-- YOUR TASK --
Could you give back, word for word, the lines from the line with "1400x864 pixels. Task: Click" to the line with "Action: coord(556,52)", including both of those lines?

-- RECORDS TO USE --
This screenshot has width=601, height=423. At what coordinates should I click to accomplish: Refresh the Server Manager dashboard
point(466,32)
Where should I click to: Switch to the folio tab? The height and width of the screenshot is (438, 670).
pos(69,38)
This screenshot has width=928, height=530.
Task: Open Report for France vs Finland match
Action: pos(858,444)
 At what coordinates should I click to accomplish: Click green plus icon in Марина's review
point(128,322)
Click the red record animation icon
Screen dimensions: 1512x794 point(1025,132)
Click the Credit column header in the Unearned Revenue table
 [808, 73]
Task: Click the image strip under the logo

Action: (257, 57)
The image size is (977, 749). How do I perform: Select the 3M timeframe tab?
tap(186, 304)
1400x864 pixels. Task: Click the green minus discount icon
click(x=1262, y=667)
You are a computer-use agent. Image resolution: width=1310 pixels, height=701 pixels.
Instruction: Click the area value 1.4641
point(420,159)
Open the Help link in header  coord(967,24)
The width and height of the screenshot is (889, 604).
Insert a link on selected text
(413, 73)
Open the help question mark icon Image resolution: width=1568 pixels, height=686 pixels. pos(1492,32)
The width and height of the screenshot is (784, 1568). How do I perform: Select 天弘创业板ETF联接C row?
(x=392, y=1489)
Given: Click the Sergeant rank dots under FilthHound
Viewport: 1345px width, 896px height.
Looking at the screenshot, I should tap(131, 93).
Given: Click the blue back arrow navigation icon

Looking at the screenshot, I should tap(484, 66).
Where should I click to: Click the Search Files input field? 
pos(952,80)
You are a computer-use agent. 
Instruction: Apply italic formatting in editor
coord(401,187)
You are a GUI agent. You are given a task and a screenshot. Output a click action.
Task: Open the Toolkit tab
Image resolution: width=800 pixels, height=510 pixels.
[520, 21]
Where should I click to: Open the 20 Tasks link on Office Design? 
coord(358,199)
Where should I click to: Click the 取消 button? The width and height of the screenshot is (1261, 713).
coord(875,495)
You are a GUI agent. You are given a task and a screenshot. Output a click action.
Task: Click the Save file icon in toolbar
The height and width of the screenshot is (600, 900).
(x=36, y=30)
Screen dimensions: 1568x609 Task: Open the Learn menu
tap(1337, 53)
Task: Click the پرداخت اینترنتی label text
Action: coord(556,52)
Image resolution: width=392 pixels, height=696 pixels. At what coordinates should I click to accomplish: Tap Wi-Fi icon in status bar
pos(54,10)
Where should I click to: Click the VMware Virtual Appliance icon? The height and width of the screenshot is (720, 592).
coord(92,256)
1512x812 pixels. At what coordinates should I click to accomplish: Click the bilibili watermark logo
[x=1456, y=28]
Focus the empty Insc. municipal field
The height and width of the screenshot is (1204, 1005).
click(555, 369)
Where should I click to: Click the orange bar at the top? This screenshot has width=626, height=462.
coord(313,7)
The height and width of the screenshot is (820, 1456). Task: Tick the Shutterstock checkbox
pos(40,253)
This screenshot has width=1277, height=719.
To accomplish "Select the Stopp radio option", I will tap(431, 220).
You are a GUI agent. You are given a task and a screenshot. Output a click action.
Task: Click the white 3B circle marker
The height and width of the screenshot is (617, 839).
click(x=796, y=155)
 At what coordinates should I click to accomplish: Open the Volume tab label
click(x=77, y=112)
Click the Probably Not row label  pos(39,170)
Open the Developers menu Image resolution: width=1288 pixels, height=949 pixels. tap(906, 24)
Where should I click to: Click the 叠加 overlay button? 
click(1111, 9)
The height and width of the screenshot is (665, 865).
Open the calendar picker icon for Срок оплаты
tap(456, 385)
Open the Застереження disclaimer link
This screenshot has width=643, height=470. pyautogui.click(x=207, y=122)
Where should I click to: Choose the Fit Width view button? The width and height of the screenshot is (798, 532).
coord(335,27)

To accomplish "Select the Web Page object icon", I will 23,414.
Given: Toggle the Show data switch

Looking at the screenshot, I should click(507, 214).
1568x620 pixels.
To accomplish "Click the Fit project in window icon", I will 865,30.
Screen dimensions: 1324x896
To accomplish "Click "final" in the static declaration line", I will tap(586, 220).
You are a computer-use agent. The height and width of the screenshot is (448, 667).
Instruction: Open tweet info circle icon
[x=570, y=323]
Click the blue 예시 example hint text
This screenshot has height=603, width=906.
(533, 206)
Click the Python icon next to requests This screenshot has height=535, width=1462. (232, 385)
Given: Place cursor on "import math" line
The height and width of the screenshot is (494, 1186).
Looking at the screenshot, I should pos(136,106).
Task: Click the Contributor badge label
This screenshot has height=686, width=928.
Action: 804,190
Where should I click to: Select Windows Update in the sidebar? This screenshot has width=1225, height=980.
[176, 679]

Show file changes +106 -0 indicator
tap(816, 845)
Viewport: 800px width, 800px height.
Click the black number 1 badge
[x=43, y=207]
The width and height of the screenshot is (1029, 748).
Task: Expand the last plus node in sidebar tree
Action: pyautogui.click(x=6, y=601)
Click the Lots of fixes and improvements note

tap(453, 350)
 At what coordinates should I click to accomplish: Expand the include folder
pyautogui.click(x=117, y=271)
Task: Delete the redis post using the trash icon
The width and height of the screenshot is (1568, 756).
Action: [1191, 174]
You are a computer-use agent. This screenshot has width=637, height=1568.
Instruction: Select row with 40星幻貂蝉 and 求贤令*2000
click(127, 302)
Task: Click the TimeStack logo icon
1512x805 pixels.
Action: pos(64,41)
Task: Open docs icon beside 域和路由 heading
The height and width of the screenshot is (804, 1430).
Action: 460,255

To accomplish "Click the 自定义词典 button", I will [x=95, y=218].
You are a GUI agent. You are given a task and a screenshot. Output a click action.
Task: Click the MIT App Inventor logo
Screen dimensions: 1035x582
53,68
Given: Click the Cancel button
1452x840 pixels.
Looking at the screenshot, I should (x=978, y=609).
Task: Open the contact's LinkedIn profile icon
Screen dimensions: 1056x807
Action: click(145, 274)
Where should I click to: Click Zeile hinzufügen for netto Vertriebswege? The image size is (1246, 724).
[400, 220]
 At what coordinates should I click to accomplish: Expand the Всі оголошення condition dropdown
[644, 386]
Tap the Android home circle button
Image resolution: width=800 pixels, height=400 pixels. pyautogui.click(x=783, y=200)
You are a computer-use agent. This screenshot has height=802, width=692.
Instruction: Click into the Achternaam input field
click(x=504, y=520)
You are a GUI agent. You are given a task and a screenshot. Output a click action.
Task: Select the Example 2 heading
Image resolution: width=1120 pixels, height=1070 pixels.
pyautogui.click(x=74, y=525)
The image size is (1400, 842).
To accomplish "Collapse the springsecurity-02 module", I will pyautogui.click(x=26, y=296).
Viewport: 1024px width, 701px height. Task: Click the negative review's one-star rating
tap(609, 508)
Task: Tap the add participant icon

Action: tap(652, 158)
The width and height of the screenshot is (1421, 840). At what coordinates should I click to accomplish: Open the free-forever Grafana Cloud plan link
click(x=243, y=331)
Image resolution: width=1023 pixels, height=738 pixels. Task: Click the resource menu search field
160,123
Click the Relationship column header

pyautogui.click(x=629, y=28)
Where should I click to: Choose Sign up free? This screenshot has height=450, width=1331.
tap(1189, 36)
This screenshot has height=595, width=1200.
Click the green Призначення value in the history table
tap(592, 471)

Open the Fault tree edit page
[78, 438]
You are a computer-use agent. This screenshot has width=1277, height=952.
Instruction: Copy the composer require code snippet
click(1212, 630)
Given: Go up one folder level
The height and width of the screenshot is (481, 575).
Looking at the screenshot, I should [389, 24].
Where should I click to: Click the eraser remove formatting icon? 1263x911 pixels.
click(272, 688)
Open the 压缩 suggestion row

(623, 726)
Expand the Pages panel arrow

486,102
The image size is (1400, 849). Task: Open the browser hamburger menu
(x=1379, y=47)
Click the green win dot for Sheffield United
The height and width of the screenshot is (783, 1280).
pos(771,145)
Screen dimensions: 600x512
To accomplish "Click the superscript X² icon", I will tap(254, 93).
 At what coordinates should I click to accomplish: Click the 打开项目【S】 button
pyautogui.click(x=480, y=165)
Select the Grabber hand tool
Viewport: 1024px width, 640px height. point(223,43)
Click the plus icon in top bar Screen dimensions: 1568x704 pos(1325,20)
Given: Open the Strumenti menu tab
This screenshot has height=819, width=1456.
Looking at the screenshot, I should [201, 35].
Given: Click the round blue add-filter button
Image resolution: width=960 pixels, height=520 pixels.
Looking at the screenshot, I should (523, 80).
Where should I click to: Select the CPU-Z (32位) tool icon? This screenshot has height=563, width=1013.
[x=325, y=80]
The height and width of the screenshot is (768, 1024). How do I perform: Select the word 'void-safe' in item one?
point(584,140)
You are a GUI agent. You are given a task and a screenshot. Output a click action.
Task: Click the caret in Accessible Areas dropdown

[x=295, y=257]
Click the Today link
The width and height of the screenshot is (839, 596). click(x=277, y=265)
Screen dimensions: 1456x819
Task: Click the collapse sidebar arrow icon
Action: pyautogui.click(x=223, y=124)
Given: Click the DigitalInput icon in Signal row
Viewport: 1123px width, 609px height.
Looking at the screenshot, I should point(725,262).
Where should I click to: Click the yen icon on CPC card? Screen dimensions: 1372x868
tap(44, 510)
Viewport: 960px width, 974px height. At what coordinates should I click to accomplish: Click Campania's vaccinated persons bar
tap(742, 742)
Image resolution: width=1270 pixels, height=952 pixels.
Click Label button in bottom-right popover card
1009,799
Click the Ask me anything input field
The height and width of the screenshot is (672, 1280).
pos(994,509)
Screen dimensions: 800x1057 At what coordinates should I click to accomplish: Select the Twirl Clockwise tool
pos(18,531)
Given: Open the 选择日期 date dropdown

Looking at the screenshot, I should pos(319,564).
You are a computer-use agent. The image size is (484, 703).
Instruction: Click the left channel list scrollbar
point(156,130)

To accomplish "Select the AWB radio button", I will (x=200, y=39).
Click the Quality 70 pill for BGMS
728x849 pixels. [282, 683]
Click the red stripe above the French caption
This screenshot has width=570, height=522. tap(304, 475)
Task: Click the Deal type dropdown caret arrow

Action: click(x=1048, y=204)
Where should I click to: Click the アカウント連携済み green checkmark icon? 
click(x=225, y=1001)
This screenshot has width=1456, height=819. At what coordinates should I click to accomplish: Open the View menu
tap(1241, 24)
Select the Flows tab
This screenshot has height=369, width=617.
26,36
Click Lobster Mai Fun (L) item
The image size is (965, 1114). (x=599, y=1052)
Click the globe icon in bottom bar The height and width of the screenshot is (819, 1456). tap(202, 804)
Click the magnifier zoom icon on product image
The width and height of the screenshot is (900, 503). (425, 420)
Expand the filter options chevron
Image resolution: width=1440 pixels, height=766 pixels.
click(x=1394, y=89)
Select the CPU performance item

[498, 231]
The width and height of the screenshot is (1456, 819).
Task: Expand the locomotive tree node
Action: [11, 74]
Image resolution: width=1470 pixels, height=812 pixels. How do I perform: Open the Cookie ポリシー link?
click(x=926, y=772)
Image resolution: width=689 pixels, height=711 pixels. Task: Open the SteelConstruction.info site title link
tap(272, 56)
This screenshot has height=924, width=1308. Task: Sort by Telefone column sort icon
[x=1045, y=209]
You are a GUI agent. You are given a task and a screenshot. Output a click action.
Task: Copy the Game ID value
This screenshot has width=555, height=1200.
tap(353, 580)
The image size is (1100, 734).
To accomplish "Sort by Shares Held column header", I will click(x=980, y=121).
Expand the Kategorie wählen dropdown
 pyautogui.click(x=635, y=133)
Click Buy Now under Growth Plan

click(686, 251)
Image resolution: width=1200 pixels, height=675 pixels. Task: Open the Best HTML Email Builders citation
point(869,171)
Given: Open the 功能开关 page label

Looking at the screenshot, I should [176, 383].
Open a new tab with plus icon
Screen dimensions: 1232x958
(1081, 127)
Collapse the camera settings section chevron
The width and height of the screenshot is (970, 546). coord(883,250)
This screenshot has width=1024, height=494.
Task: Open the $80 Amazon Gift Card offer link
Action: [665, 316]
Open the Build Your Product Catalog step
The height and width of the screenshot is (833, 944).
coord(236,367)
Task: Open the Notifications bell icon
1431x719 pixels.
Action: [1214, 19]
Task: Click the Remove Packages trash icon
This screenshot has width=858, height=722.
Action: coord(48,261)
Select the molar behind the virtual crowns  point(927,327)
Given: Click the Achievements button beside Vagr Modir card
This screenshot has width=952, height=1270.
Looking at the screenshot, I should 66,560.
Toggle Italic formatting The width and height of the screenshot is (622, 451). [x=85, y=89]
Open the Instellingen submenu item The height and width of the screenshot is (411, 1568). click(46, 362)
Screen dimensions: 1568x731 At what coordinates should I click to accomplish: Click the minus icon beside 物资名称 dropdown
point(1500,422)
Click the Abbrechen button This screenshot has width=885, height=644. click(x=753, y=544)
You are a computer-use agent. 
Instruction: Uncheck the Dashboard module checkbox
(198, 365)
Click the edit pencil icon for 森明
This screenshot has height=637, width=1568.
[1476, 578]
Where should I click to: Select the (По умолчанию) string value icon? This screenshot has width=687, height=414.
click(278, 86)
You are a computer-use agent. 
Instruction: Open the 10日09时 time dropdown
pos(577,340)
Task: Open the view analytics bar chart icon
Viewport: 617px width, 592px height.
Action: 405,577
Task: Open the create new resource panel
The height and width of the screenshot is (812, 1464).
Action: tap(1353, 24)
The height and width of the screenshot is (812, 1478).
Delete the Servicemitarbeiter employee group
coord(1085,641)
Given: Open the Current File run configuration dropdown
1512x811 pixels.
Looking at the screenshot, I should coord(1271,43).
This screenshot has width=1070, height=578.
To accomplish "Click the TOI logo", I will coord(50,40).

-- SOLUTION TO THIS TASK --
1400x864 pixels. Task: Click the green minus discount icon
click(x=1262, y=667)
You are a computer-use agent. Image resolution: width=1310 pixels, height=701 pixels.
Instruction: Click the area value 1.4641
point(420,159)
Open the Help link in header  coord(967,24)
The width and height of the screenshot is (889, 604).
Insert a link on selected text
(413, 73)
Open the help question mark icon Image resolution: width=1568 pixels, height=686 pixels. pos(1492,32)
The width and height of the screenshot is (784, 1568). How do I perform: Select 天弘创业板ETF联接C row?
(x=392, y=1489)
Given: Click the Sergeant rank dots under FilthHound
Viewport: 1345px width, 896px height.
Looking at the screenshot, I should tap(131, 93).
Given: Click the blue back arrow navigation icon

Looking at the screenshot, I should tap(484, 66).
Where should I click to: Click the Search Files input field? 
pos(952,80)
You are a computer-use agent. 
Instruction: Apply italic formatting in editor
coord(401,187)
You are a GUI agent. You are given a task and a screenshot. Output a click action.
Task: Open the Toolkit tab
Image resolution: width=800 pixels, height=510 pixels.
[520, 21]
Where should I click to: Open the 20 Tasks link on Office Design? 
coord(358,199)
Where should I click to: Click the 取消 button? The width and height of the screenshot is (1261, 713).
coord(875,495)
You are a GUI agent. You are given a task and a screenshot. Output a click action.
Task: Click the Save file icon in toolbar
The height and width of the screenshot is (600, 900).
(x=36, y=30)
Screen dimensions: 1568x609 Task: Open the Learn menu
tap(1337, 53)
Task: Click the پرداخت اینترنتی label text
Action: coord(556,52)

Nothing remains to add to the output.